** start of Source document **

“Yellow Wallpaper” is a short story written by Charlotte Perkins Gilman in 1892. The story is about a woman with postnatal depression who moves to a “colonial mansion” with her husband, John, for the summer (Gilman 87). The main themes of the story are female repression, male domination, confinement, and intolerance of immigrants. However, one more important subject is the main character’s madness. These themes are revealed through numerous literary devices, but symbols are the most important elements since they constitute the biggest part of the narration. Through the symbol of the yellow wallpaper and its pattern, Gilman exposes the themes of the repressive patriarchal society, creativity, confinement, madness, and xenophobia.

** end of Source document **
** start of Dataset entries **

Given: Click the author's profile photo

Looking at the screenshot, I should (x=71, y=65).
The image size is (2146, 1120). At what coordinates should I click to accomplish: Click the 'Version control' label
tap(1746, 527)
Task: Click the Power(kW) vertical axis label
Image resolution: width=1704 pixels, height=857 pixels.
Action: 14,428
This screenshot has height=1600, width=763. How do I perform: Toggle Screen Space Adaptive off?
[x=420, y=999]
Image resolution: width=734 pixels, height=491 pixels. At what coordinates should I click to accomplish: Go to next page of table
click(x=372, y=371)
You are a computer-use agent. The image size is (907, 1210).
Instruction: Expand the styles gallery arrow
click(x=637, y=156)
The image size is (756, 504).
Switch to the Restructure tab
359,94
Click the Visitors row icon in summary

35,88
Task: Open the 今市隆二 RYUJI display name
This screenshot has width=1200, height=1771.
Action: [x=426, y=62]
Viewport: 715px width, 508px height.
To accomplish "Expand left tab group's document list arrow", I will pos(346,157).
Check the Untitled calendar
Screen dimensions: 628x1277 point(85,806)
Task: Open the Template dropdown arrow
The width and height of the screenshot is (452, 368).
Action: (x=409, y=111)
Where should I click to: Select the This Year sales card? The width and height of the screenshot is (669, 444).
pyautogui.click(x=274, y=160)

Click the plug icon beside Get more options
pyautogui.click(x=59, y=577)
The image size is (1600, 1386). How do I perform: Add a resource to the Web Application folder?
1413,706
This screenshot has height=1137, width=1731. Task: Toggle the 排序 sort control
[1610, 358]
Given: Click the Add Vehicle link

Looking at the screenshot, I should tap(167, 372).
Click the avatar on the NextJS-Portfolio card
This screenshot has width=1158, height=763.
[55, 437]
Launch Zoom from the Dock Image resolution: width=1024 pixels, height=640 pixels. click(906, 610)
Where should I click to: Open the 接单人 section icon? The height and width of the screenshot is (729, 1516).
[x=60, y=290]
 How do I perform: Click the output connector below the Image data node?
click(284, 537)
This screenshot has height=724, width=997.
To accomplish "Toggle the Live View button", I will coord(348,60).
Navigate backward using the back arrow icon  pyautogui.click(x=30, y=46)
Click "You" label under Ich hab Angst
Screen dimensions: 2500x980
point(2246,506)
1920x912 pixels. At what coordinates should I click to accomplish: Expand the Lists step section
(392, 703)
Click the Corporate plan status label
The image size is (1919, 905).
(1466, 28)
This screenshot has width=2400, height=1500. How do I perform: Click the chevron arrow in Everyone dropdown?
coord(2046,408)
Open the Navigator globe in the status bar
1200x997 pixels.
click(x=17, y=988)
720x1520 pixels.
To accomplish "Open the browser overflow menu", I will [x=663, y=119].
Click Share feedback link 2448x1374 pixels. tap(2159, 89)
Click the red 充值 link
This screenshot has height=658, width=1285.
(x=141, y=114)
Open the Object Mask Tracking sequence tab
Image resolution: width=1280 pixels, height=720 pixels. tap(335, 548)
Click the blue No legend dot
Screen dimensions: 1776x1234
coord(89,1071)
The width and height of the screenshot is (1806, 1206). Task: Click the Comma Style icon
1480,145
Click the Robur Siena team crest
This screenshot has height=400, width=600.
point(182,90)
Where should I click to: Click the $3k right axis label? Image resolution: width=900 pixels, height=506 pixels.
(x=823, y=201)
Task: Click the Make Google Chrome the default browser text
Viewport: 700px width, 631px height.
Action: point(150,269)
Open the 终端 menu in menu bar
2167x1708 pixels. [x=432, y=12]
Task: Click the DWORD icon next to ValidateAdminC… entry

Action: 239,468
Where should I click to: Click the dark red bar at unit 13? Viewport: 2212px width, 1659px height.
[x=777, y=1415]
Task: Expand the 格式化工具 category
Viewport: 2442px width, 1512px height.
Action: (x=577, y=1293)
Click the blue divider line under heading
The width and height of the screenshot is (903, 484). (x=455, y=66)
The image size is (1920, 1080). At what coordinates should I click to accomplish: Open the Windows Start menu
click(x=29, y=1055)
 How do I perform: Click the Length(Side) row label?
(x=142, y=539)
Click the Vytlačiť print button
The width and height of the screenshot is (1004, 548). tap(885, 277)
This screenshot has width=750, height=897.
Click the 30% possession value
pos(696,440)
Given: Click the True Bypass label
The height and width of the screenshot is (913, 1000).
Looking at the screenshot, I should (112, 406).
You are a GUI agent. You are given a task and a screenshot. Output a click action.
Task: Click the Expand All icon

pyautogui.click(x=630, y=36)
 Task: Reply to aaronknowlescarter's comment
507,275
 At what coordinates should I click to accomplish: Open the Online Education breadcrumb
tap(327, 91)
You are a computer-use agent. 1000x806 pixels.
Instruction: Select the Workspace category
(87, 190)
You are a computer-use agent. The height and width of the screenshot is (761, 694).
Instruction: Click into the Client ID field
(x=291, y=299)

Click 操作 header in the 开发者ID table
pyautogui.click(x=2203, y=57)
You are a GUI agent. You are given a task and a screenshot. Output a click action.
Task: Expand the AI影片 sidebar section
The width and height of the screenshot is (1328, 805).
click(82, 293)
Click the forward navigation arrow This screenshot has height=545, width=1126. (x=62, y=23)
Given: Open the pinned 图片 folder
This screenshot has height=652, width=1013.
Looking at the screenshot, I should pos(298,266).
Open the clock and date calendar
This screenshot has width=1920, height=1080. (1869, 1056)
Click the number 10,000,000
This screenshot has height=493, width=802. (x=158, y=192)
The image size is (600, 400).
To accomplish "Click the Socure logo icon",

** end of Dataset entries **

* [Exercise objective]
Reproduce the passage about "The Yellow Wallpaper" in full, word for word. The entries have no connection to the passage about "The Yellow Wallpaper."

* [Reply]
“Yellow Wallpaper” is a short story written by Charlotte Perkins Gilman in 1892. The story is about a woman with postnatal depression who moves to a “colonial mansion” with her husband, John, for the summer (Gilman 87). The main themes of the story are female repression, male domination, confinement, and intolerance of immigrants. However, one more important subject is the main character’s madness. These themes are revealed through numerous literary devices, but symbols are the most important elements since they constitute the biggest part of the narration. Through the symbol of the yellow wallpaper and its pattern, Gilman exposes the themes of the repressive patriarchal society, creativity, confinement, madness, and xenophobia.